Sheepmeat values increased 12pc to €356m in 2020. it is said that tighter supplies of sheepmeat globally, and an improvement in demand in key EU markets, drove this increase. A decline in UK sheepmeat exports to EU27 markets also created an opportunity for Irish produce during 2020.
Primary pigmeat exports increased by a significant 14pc to €586m in 2020. 41pc of all Irish primary pigmeat exports are now destined for Asia, with China accounting for the majority. Increases in the value of pigmeat export to Japan and Vietnam occurred also, as demand for Irish pigmeat outstripped supply.
Following a year of growth in 2019, poultry exports declined by 2pc in value in 2020 to €152m but volume increased by 4pc. Covid-19 is said to have brought “significant headwinds” for poultry export prices and the sector was impacted by a 14pc decline in exports to the UK which was offset somewhat by a 16pc increase in international markets to €43m.
According to the report, Irish dairy continued its growth trajectory into 2020 delivering a 3pc uplift in the value of exports to €5.2bn – achieved despite commodity price reductions for key elements of the export mix, including butter.
Almost 50pc of all dairy exports are destined for markets outside the UK or the EU27. In terms of product categories, very strong growth was reported in specialised nutritional powders and other key powders (including SMP, WMP and casein).
Despite significant commodity price decline and the impact of a 25pc tariff in the US, butter exports were worth €961m in 2020; while cheese exports increased slightly (+1pc) to €961m. Cheese exports to Asia, North Africa and to the EU27 accounted for the largest portions of growth. SMP prices and demand globally delivered value growth on the same export volume as 2019; while specialised nutritional powders exports were worth €956m.
Horticulture and cereals exports increased by 8pc to €221m in 2020, with the UK being the core market. The primary constituents of this export mix are mushrooms, primary cereals and amenity horticulture. The value of mushroom exports rose by 14pc to €115m.
Meanwhile, prepared consumer foods exports in 2020 were worth €2.5bn, representing a 4pc reduction year-on-year due to channel disruption brought on by the pandemic. This category includes meal solutions, confectionary, non-alcoholic beverages, ingredients and value-added meat, seafood, and horticulture.
The largest part of this category, and the source of the largest decline, is value-added meats. These products are supplied almost entirely to the foodservice channel. These exports were worth €648m in 2020, a 14pc decline on 2019. 68pc of all prepared consumer food exports are destined for the UK market, making this sector one of the most Brexit exposed.
Covid-19 has had a significant impact on alcohol exports. Alcohol exports overall were down 19pc in 2020 to €1.3bn.
Notwithstanding that decline, the report concludes that the value of alcohol exports remains 12pc higher than they were pre-Brexit in 2016, which is says underscores the scale of the growth trajectory in this category in recent years. The majority of the decline can be accounted for by declines in the value of exports of whiskey (-€205m), cream liqueurs (-€53m) and beer (-€51m).

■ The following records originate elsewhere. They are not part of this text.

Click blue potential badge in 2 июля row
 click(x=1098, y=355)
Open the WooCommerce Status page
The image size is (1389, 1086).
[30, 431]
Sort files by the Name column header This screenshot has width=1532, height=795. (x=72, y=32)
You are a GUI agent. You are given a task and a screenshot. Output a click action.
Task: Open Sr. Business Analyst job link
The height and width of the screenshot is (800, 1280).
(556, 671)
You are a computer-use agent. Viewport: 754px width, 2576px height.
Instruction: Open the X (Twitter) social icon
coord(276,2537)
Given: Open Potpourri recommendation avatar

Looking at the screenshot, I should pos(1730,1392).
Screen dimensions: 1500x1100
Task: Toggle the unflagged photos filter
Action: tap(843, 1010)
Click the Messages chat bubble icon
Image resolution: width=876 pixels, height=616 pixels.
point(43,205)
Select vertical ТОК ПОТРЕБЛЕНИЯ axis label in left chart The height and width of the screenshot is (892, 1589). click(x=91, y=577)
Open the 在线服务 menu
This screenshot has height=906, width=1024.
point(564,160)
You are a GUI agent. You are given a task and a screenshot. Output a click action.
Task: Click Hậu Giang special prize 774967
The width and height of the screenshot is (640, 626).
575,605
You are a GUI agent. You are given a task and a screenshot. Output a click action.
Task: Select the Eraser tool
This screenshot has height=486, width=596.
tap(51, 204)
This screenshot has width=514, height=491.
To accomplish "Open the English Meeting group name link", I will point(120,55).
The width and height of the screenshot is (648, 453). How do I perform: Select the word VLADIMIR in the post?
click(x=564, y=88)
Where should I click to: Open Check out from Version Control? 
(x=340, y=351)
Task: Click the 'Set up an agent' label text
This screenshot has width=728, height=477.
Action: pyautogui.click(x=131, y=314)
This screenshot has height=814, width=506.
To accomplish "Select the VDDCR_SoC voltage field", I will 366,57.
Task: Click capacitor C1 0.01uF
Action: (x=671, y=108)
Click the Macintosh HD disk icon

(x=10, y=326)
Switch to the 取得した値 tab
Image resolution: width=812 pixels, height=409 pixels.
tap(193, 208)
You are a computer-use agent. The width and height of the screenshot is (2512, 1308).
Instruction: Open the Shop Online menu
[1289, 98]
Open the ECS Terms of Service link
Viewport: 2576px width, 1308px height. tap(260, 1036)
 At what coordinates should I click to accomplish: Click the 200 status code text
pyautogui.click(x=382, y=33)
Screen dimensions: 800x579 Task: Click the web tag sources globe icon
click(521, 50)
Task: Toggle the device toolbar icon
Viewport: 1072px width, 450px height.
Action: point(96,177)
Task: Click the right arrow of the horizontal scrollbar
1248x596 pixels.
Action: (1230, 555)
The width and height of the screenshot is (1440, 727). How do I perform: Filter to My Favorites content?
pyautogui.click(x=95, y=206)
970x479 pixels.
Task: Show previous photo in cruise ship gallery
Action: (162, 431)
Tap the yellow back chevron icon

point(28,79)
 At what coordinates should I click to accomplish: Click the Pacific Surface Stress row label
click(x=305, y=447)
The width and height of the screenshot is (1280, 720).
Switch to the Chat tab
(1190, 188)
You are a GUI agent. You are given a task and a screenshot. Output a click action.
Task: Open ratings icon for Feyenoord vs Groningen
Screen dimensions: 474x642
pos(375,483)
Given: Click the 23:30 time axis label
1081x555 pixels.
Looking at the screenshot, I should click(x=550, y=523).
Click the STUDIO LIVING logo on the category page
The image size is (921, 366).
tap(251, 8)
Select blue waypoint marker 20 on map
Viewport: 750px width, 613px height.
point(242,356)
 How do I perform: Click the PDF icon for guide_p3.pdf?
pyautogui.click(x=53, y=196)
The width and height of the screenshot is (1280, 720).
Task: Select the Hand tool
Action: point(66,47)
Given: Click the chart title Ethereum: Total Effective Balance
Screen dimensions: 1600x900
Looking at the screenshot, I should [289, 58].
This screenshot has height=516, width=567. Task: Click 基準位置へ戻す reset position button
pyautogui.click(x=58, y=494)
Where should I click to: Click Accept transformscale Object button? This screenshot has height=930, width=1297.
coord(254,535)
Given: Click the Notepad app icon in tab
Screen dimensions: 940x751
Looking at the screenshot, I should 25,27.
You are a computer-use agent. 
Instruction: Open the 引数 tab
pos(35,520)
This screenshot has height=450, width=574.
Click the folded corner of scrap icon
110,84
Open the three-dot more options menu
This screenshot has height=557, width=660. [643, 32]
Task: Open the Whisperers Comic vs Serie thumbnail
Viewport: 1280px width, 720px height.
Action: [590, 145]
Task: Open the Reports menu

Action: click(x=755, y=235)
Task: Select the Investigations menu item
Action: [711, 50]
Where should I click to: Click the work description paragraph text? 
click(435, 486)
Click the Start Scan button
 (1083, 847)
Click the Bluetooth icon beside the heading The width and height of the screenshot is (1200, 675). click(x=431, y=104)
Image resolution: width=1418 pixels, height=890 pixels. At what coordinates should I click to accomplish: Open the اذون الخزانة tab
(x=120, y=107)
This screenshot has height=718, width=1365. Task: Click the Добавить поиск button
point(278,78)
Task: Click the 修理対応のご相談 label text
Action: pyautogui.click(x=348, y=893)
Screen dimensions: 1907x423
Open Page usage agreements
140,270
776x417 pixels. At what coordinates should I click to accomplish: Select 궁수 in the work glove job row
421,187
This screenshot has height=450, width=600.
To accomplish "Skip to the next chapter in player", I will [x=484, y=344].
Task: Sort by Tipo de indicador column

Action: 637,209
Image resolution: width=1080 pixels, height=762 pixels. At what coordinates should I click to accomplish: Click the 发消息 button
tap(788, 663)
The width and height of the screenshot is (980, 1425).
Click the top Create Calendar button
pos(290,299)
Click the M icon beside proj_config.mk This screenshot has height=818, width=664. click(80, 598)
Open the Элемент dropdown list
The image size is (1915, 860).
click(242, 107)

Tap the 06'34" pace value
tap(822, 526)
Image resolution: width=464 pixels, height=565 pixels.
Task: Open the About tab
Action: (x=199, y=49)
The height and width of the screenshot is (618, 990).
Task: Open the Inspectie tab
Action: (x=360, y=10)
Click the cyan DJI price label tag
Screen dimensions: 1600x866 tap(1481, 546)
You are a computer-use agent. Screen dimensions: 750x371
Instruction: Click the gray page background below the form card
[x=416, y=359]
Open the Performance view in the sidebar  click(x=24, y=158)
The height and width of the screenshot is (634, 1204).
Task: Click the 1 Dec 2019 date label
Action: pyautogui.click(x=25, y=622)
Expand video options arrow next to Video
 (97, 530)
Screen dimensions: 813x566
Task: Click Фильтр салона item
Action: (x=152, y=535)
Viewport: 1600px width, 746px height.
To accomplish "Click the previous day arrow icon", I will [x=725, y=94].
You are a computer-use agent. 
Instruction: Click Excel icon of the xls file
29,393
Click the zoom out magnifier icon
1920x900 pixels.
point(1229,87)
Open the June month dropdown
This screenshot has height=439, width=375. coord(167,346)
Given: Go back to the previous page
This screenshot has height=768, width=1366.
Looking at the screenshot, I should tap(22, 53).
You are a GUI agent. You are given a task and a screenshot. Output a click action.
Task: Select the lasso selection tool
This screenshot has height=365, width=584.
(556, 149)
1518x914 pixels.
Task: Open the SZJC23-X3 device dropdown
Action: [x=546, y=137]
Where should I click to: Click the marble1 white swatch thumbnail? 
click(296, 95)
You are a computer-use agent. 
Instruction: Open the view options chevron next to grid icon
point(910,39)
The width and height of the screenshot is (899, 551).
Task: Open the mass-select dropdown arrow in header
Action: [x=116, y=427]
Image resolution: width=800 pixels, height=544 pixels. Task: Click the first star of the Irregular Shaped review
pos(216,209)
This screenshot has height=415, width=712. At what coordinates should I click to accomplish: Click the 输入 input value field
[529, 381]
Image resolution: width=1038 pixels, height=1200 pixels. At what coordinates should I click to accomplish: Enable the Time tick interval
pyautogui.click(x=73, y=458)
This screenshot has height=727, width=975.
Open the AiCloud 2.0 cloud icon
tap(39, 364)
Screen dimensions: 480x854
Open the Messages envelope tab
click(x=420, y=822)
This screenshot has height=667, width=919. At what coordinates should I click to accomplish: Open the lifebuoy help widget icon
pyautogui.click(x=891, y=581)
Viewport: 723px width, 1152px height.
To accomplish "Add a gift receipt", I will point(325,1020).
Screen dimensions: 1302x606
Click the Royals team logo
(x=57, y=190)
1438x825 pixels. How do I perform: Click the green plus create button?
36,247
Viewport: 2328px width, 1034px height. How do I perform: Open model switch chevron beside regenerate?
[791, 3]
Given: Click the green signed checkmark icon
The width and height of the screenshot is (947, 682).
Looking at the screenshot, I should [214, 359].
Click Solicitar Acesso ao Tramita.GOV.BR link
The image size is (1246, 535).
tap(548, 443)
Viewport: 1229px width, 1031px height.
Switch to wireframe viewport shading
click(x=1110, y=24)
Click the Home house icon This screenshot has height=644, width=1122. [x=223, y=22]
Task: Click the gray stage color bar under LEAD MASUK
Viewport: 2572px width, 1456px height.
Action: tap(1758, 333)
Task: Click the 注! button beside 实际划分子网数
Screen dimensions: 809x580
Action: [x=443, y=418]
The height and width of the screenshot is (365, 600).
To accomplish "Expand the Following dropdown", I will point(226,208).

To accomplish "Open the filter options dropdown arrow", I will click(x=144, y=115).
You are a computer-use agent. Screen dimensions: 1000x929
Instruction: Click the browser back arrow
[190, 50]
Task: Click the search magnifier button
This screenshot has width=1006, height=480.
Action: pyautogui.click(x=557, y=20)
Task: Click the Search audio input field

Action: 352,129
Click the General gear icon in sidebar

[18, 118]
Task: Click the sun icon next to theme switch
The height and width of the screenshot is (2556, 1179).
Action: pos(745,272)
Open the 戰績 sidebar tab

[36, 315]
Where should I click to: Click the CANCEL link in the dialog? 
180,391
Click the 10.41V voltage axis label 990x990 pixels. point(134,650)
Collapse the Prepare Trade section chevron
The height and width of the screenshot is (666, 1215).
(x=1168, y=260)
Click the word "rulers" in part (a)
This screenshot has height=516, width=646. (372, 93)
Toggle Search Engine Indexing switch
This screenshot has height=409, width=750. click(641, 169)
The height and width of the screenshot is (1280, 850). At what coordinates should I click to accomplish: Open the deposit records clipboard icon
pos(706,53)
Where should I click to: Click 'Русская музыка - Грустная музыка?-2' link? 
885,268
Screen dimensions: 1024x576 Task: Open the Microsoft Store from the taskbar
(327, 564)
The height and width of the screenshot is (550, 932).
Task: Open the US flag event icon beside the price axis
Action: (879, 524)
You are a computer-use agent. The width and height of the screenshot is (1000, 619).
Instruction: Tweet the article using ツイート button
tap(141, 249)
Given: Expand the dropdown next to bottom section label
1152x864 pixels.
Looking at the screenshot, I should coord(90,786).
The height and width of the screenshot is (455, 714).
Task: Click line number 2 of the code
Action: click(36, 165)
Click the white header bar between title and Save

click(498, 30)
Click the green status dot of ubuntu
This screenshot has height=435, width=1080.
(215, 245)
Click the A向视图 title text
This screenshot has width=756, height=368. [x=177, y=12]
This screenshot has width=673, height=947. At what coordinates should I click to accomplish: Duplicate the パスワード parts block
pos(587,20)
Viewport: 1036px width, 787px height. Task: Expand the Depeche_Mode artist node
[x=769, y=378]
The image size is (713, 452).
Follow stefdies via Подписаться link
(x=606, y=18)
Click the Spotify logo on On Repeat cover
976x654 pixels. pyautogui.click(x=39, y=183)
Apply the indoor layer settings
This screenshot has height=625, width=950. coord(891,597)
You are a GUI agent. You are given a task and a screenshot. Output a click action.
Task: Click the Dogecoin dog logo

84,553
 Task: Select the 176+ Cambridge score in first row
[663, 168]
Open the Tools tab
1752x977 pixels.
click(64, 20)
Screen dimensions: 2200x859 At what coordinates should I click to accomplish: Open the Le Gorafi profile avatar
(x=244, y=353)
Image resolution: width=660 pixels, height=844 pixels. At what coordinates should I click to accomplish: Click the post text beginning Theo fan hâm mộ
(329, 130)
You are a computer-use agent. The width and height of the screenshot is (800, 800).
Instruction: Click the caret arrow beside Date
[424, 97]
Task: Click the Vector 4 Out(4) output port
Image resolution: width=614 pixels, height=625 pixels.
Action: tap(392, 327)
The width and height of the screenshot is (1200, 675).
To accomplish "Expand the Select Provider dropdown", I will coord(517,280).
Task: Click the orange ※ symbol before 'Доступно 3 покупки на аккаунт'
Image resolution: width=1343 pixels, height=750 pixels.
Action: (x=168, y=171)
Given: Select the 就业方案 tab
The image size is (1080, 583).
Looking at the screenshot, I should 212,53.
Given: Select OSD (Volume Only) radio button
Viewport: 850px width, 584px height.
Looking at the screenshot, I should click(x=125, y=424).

Last year saw a decline in the value of primary Irish seafood exports of 10pc to €443m. This was due to the disruption of exports in the shellfish category normally destined for the foodservice channel in key EU27 markets and in Asia. However, there was a significant increase in seafood exports to Africa in 2020 representing a success story for the pelagic category.
The Trade and Cooperation Agreement struck between the EU and UK at the end of 2020 will reduce Irish and other European fishing vessels access to UK waters. Over a five year period to June 2026 the quota available in those waters will reduce 25pc. This will likely have notable effects for the Irish fleet on pelagic and prawn catches, a significant proportion of which are currently sourced in UK waters.